_Tasks to carry out:_
1) From the Advent of Code post, echo the stretch from "In this problem" through "have been executed." word for word.
2) Summarize the Advent of Code post in two sentences.

_Quoted passage:_
>>
Advent of Code is a yearly programming challenge involving 25 puzzles, released daily in December. I published all my solutions for 2021 on GitHub. I’m featuring some of the more interesting or odd ones in a series of posts.

In this problem we are asked to simulate an arithmetic logic unit (ALU) over a sequence of assembly-like instructions, e.g. inp w for “read an input value and write it to variable w” or div z 3 for “update the variable z to floor(z/3).” The ALU maintains variables w, x, y, z. We must find the lexicographically greatest (or least) sequence of 14 digits \(w_0, \dots, w_{13} \in \{1, \dots, 9\}\) which, when input to the ALU, leaves z == 0 after all instructions have been executed.
<<
_Dataset excerpts:_
>>
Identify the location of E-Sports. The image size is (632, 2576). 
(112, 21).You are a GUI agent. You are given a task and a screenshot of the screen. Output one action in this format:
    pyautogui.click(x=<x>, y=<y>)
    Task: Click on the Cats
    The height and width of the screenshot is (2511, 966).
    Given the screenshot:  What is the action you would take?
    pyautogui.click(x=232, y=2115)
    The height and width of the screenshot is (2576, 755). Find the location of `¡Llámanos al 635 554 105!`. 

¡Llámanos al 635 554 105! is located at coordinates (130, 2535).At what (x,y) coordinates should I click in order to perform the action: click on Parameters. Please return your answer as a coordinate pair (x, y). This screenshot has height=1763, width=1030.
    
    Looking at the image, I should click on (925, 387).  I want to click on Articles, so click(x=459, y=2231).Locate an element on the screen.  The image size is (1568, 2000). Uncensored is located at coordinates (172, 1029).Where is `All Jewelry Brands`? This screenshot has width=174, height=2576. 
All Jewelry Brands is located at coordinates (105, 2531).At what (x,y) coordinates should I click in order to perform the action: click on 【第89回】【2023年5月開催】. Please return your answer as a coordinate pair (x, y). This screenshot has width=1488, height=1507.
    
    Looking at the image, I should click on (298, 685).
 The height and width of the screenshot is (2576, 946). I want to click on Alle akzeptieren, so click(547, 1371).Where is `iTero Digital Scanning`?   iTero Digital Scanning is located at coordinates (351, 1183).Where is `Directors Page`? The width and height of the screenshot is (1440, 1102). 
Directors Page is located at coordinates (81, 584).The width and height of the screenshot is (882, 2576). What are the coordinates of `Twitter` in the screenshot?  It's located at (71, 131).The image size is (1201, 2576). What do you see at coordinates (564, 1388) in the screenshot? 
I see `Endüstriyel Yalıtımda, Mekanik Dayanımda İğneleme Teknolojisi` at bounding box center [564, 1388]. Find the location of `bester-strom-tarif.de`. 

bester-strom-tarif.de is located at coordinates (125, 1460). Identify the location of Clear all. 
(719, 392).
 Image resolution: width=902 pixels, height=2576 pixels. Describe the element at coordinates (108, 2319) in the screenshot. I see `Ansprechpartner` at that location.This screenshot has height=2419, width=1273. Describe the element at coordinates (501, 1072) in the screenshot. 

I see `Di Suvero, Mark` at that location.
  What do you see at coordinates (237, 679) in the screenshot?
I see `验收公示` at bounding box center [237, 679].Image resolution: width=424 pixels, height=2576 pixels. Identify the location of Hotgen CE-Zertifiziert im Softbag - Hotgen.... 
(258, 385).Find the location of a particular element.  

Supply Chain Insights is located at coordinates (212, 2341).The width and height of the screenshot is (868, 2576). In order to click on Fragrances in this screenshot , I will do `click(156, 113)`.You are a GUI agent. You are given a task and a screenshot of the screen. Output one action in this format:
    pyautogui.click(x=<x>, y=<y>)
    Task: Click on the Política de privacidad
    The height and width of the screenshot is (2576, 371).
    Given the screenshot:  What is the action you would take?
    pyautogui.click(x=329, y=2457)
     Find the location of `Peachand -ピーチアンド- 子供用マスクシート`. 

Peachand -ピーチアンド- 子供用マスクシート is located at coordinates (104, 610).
<<
_Answer set:_
1)
In this problem we are asked to simulate an arithmetic logic unit (ALU) over a sequence of assembly-like instructions, e.g. inp w for “read an input value and write it to variable w” or div z 3 for “update the variable z to floor(z/3).” The ALU maintains variables w, x, y, z. We must find the lexicographically greatest (or least) sequence of 14 digits \(w_0, \dots, w_{13} \in \{1, \dots, 9\}\) which, when input to the ALU, leaves z == 0 after all instructions have been executed.

2) Advent of Code is a yearly December programming challenge of 25 daily puzzles, and the author has published all 2021 solutions on GitHub while featuring the more interesting or odd ones in posts. This puzzle requires simulating an arithmetic logic unit that runs assembly-like instructions over variables w, x, y, and z, and finding the lexicographically greatest or least sequence of 14 digits from 1 to 9 that leaves z equal to 0 after all instructions run.